Rows of pointing data:
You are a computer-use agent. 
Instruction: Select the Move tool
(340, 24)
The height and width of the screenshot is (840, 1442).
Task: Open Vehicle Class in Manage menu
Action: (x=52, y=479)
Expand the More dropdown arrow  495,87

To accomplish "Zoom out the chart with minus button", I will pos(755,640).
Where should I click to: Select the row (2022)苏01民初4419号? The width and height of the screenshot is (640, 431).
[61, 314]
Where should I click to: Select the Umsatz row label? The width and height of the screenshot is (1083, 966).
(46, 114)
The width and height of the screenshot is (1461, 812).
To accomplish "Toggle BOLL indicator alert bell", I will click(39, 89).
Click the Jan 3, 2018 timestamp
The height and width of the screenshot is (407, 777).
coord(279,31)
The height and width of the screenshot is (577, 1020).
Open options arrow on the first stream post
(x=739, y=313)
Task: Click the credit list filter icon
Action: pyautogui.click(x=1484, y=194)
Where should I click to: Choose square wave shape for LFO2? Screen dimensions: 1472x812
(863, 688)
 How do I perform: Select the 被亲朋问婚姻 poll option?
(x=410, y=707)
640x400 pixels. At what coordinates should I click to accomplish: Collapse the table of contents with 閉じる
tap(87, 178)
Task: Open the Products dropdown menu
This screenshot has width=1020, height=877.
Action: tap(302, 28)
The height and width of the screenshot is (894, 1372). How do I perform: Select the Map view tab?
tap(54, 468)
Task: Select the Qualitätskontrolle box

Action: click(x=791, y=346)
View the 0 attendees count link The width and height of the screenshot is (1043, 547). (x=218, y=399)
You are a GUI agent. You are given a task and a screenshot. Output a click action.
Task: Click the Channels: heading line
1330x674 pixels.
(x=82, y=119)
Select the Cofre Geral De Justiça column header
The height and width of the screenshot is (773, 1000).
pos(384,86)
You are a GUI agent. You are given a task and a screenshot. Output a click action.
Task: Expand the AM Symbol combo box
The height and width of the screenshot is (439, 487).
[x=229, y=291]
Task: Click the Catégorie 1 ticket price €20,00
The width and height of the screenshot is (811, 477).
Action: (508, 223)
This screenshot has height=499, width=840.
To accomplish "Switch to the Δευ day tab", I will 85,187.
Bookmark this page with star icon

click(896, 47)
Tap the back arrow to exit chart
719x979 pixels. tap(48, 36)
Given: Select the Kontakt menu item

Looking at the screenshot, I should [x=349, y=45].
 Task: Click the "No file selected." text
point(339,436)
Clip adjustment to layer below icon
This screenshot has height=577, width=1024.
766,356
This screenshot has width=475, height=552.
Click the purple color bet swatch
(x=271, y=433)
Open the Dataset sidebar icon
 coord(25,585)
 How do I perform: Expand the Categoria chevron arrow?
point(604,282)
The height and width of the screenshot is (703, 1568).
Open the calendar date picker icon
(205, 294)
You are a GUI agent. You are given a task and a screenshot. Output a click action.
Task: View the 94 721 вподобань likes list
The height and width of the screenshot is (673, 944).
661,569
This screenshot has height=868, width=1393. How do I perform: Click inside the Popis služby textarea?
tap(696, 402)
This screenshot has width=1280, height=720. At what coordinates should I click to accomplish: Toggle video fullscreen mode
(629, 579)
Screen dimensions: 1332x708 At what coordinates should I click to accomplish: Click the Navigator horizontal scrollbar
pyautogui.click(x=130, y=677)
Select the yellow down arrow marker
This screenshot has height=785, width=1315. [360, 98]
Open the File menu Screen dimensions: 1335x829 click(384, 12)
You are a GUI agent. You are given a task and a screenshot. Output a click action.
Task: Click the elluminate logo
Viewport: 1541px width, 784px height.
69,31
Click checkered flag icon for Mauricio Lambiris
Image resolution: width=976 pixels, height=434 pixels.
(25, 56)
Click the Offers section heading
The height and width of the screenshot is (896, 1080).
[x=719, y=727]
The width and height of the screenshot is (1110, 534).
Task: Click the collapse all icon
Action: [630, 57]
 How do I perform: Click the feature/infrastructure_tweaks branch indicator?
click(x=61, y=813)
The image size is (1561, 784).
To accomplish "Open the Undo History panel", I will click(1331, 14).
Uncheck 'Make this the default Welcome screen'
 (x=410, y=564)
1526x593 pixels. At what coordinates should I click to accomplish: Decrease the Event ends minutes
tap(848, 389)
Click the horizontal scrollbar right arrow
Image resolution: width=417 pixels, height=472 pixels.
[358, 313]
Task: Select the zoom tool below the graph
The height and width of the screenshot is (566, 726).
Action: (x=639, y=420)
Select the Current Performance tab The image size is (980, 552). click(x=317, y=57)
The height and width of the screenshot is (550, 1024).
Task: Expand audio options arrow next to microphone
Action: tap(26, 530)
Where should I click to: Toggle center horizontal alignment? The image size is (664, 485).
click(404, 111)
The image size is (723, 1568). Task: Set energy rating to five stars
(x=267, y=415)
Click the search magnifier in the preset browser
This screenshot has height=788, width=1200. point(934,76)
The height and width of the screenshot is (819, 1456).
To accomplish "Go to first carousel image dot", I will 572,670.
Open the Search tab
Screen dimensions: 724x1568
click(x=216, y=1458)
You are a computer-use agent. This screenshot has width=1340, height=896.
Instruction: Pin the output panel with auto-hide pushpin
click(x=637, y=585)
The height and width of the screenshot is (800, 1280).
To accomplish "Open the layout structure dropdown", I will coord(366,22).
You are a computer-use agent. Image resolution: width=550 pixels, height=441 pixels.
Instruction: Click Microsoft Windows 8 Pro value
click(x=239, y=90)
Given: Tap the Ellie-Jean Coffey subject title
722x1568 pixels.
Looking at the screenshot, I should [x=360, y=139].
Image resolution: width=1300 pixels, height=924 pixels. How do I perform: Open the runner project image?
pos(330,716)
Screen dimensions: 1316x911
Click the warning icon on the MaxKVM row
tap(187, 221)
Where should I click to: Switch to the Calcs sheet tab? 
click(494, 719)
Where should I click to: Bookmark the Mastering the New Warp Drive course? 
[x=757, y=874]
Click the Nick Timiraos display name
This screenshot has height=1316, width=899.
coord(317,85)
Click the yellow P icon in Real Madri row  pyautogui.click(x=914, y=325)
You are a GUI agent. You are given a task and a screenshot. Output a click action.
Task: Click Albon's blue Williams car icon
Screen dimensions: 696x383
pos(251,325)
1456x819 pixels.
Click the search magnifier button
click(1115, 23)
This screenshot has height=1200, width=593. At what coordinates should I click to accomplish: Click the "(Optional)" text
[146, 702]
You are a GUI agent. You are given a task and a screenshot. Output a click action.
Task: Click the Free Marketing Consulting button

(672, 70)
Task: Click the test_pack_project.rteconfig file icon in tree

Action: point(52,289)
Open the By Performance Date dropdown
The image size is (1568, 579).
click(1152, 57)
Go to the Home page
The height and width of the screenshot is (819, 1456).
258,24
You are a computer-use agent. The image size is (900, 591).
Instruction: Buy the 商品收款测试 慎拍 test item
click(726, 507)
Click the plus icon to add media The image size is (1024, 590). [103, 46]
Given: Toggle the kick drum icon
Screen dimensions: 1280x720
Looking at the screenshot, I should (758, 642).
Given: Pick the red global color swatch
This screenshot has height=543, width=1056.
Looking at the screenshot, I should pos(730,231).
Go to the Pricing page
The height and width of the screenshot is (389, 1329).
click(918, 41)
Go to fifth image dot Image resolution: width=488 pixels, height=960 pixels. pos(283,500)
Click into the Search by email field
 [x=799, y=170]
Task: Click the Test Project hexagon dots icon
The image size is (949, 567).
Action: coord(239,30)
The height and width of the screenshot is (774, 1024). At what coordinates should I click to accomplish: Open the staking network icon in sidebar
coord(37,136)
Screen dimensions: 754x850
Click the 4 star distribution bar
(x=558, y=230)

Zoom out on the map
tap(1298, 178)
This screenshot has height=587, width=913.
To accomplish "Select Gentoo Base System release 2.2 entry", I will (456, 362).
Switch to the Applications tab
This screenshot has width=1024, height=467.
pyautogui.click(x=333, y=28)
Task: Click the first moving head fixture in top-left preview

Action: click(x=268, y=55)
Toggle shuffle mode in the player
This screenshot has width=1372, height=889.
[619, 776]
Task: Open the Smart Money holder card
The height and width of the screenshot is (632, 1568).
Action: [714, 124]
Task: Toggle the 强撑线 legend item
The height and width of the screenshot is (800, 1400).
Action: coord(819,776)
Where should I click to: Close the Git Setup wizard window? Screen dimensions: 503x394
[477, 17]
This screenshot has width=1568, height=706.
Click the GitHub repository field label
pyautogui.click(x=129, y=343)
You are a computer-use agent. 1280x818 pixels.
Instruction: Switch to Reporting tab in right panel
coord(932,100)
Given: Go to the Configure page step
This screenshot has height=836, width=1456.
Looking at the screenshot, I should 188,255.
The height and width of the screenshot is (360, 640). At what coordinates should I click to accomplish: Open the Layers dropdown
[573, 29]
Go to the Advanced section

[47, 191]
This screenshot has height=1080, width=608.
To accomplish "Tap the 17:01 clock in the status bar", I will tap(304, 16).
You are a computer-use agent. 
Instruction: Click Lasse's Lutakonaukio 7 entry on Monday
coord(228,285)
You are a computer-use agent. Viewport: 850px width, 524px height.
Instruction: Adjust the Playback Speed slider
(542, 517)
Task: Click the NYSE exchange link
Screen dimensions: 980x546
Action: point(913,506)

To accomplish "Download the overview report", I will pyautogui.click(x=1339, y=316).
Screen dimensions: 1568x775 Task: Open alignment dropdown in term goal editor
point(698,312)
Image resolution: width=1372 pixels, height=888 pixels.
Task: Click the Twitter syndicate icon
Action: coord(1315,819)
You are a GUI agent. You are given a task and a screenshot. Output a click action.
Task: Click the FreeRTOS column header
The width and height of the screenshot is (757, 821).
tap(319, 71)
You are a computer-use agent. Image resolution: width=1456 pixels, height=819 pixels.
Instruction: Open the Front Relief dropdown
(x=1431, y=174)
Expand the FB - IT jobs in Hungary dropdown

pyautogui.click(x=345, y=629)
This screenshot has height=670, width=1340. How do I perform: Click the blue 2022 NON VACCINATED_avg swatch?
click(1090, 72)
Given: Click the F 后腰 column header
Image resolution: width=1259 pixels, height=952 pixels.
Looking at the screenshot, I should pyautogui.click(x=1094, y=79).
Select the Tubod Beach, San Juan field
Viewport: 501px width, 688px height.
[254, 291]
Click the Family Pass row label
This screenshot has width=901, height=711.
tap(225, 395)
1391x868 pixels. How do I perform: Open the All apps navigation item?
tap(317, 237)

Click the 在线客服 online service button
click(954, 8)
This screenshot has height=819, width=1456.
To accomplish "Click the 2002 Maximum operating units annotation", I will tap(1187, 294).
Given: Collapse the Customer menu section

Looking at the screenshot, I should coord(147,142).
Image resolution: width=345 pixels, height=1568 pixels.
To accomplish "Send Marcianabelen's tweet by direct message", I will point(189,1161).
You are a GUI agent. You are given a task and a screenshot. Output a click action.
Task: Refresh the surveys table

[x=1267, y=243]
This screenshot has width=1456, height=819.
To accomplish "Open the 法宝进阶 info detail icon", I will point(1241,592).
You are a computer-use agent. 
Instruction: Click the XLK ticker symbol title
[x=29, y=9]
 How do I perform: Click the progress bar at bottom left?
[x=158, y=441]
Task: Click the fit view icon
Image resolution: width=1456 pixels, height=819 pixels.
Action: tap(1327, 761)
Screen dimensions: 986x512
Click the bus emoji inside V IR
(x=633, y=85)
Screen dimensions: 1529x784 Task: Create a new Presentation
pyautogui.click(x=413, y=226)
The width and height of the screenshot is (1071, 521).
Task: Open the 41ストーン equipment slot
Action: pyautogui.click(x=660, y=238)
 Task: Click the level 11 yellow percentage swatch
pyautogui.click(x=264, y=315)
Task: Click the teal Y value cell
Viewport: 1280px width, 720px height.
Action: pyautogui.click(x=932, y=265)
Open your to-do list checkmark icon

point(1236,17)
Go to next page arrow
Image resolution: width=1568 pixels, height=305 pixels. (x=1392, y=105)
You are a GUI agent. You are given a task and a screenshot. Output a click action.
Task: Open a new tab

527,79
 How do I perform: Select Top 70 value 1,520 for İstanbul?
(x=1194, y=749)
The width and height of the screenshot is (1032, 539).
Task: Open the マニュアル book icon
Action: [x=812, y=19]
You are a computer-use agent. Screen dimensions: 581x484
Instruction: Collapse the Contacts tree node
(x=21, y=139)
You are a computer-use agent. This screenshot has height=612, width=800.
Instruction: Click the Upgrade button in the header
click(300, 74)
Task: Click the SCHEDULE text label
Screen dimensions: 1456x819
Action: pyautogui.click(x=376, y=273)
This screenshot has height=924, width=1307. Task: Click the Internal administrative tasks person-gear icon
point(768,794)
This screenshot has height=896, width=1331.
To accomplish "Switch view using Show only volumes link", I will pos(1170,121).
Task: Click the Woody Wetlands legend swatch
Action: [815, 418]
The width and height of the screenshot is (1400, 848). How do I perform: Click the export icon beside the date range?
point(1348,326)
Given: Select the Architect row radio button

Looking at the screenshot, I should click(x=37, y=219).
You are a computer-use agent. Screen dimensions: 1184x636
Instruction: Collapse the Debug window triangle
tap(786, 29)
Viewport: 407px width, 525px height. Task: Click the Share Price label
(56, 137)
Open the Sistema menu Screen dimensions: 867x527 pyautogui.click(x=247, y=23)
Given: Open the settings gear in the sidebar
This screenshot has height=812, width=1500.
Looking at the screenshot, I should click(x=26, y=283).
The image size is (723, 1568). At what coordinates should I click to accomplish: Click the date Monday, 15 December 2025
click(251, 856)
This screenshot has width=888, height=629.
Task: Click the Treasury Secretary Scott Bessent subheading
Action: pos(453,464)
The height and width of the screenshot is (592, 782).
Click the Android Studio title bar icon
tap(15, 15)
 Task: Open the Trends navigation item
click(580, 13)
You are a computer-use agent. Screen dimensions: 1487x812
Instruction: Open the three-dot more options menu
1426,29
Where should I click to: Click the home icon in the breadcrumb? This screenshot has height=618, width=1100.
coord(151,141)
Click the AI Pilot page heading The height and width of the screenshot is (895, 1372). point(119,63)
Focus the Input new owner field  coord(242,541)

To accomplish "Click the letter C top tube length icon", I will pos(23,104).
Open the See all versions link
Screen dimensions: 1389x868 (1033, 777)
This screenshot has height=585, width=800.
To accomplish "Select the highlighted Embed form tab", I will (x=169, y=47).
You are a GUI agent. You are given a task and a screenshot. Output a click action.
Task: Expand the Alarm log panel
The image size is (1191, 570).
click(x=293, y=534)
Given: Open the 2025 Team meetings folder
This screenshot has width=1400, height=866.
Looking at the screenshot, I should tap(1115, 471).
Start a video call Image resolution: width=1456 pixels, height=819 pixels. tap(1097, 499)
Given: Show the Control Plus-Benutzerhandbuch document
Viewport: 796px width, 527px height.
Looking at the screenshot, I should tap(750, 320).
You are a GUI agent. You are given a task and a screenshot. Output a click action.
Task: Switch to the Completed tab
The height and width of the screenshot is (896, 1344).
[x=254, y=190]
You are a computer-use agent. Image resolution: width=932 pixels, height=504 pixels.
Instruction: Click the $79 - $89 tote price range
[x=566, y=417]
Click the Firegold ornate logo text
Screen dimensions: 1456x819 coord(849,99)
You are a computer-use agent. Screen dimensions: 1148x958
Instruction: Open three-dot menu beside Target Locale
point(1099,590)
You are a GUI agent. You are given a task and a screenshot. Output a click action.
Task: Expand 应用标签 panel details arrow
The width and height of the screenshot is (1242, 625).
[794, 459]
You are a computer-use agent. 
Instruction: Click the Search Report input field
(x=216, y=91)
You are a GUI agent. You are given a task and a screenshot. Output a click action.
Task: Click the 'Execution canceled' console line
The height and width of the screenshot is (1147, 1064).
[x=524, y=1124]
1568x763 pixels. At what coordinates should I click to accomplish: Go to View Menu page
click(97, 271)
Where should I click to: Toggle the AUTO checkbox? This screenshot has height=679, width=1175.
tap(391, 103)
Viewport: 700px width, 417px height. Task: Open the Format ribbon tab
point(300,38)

**What you need to do**
Convert the stretch of records from the line containing "This screenshot has height=868, width=1393." through the line containing "Action: [630, 57]" into a JSON list of strings, one string per line, with blank lines omitted.

**Written answer**
[
  "This screenshot has height=868, width=1393. How do I perform: Click inside the Popis služby textarea?",
  "tap(696, 402)",
  "This screenshot has width=1280, height=720. At what coordinates should I click to accomplish: Toggle video fullscreen mode",
  "(629, 579)",
  "Screen dimensions: 1332x708 At what coordinates should I click to accomplish: Click the Navigator horizontal scrollbar",
  "pyautogui.click(x=130, y=677)",
  "Select the yellow down arrow marker",
  "This screenshot has height=785, width=1315. [360, 98]",
  "Open the File menu Screen dimensions: 1335x829 click(384, 12)",
  "You are a GUI agent. You are given a task and a screenshot. Output a click action.",
  "Task: Click the elluminate logo",
  "Viewport: 1541px width, 784px height.",
  "69,31",
  "Click checkered flag icon for Mauricio Lambiris",
  "Image resolution: width=976 pixels, height=434 pixels.",
  "(25, 56)",
  "Click the Offers section heading",
  "The height and width of the screenshot is (896, 1080).",
  "[x=719, y=727]",
  "The width and height of the screenshot is (1110, 534).",
  "Task: Click the collapse all icon",
  "Action: [630, 57]"
]